Debis Headquarters, Berlin
Automated tubular grid skylight controls daylight at Munich Airport.
This study focuses on advanced building façades that use daylighting, sun control, ventilation systems, and dynamic systems. A quick perusal of the leading architectural magazines, or a discussion in most architectural firms today will eventually lead to mention of some of the innovative new buildings that are being constructed with all-glass façades. Most of these buildings are appearing in Europe, although interestingly U.S. A/E firms often have a leading role in their design. This "emerging technology" of heavily glazed façades is often associated with buildings whose design goals include energy efficiency, sustainability, and a "green" image.
While there are a number of new books on the subject with impressive photos and drawings, there is little critical examination of the actual performance of such buildings, and a generally poor understanding as to whether they achieve their performance goals, or even what those goals might be. Even if the building "works" it is often dangerous to take a design solution from one climate and location and transport it to a new one without a good causal understanding of how the systems work.

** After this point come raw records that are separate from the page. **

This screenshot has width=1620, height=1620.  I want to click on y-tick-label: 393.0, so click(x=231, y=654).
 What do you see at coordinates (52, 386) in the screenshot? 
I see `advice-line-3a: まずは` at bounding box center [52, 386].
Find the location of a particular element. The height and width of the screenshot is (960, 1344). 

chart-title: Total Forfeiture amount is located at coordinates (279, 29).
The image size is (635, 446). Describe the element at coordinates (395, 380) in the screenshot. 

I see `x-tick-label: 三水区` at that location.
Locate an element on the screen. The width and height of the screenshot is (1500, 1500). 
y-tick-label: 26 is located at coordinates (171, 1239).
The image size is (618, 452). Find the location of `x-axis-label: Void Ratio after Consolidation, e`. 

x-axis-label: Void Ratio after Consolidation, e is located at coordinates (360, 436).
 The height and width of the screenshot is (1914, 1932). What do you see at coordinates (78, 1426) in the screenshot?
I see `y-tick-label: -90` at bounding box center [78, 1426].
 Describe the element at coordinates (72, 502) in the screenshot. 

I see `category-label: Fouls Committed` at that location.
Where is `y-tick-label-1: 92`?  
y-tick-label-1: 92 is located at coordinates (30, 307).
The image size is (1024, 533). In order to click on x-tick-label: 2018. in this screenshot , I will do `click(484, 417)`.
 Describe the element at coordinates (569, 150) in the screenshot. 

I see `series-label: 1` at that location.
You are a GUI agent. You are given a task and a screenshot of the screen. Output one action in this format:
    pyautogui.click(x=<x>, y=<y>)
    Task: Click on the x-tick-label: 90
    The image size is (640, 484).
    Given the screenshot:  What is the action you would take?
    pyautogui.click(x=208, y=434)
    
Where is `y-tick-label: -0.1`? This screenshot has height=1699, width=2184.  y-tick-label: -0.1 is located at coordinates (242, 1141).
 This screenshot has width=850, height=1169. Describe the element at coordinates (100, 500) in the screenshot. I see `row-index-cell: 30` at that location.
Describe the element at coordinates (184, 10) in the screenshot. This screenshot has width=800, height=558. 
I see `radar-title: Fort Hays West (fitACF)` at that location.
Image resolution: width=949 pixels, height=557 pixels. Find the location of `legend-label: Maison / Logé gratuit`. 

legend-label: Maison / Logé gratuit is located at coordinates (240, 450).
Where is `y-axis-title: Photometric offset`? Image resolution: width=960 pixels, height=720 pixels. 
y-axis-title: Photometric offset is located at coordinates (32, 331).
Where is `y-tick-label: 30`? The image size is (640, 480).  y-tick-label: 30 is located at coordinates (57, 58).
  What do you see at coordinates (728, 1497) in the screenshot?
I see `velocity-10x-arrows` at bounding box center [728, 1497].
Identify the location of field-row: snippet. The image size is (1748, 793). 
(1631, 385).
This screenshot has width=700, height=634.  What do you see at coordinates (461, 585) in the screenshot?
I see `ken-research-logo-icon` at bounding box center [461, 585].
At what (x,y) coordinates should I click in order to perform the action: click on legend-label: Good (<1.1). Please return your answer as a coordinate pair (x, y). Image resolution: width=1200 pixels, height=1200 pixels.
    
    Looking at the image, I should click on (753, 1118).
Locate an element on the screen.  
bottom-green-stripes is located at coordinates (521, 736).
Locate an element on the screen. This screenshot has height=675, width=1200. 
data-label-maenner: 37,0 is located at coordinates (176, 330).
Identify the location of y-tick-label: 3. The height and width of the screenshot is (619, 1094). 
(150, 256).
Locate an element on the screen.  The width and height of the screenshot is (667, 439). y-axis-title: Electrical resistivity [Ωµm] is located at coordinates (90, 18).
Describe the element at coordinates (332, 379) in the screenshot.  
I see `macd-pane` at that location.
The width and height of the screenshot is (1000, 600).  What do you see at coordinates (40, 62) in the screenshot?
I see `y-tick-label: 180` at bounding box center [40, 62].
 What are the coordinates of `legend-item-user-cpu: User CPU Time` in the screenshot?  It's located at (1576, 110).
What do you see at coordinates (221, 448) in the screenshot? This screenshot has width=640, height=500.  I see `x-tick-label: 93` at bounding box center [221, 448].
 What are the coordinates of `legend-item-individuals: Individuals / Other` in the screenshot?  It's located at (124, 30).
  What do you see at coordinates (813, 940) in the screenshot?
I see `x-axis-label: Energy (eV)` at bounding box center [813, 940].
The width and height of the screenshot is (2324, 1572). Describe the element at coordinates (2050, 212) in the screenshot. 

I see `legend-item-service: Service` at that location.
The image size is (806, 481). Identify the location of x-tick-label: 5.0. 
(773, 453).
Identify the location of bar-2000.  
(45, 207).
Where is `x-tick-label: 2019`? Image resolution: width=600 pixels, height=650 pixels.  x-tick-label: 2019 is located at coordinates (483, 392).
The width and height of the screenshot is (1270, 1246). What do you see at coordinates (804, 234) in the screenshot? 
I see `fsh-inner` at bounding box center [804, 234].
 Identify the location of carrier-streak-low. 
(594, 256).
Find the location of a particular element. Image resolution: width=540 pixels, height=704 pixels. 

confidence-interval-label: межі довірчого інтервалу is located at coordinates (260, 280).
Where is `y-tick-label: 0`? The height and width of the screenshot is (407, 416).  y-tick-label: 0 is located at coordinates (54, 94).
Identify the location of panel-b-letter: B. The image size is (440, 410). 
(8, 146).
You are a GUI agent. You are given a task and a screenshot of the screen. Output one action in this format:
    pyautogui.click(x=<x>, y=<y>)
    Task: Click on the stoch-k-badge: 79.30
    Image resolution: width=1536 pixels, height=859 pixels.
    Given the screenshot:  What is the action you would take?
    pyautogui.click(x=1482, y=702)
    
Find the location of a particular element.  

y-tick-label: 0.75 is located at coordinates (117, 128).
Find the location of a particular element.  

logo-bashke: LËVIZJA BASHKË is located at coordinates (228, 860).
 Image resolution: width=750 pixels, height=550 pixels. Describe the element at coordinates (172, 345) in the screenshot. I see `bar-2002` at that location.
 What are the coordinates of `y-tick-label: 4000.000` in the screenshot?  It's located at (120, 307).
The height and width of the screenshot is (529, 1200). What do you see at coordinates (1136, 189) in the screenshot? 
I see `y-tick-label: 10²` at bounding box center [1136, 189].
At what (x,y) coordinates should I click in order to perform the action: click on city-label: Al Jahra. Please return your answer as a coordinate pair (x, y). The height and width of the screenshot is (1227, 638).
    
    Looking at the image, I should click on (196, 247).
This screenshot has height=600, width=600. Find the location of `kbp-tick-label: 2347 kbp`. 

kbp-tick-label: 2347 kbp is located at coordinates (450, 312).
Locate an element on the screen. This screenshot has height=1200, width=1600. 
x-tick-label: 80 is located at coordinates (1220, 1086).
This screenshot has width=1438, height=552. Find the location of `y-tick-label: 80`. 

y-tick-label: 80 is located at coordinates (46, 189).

In addition, there is a wide range of existing and emerging glazing and fenestration technologies in use in these buildings, many of which break new ground with respect to innovative structural use of glass. It is unclear as to how well many of these designs would work as currently formulated in California locations dominated by intense sunlight and seismic events. Finally, the costs of these systems are higher than normal façades, but claims of energy and productivity savings are used to justify some of them. Once again these claims, while plausible, are largely unsupported.
There have been major advances in glazing and façade technology over the past 30 years and we expect to see continued innovation and product development. It is critical in this process to be able to understand which performance goals are being met by current technology and design solutions, and which ones need further development and refinement.
The primary goal of this study is to clarify the state-of-the-art of the performance of advanced building façades so that California building owners and designers can make informed decisions as to the value of these building concepts in meeting design goals for energy efficiency, ventilation, productivity and sustainability.
What is a high-performance commercial building façade?
“Glass is a remarkable material but its functionality is significantly enhanced when it is processed or altered to provide added intrinsic capabilities. The overall performance of glass elements in a building can be further enhanced when they are designed to be part of a complete façade system. Finally, the façade system delivers the greatest performance to the building owner and occupants when it becomes an essential element of a fully integrated building design. This work examines the growing interest in incorporating advanced glazing elements into more comprehensive façade and building systems in a manner that increases comfort, productivity and amenity for occupants, reduces operating costs for building owners, and contributes to improving the health of the planet by reducing overall energy use and environmental impacts. We explore the role of glazing systems in dynamic and responsive facades that provide the following functionality:
- Enhanced sun protection and cooling load control while improving thermal comfort and providing most of the light needed with daylighting;
- Enhanced air quality and reduced cooling loads using natural ventilation schemes employing the façade as an active air control element;
- Reduced operating costs by minimizing lighting, cooling and heating energy use by optimizing the daylighting-thermal tradeoffs;
- Improved indoor environments leading to enhanced occupant health, comfort and performance.
In addressing these issues, façade system solutions must of course respect the constraints of latitude, location, solar orientation, acoustics, earthquake and fire safety, etc. Since climate and occupant needs are dynamic variables, in a high performance building the façade solution must have the capacity to respond and adapt to these variable exterior conditions and to changing occupant needs. This responsive performance capability can also offer solutions to building owners where reliable access to the electric grid is a challenge, in both less-developed countries and in industrialized countries where electric generating capacity has not kept pace with growth. We find that when properly designed and executed as part of a complete building solution, advanced facades can provide solutions to many of these challenges in building design today.”
— Stephen E. Selkowitz, Building Technologies Program Head, Lawrence Berkeley National Laboratory.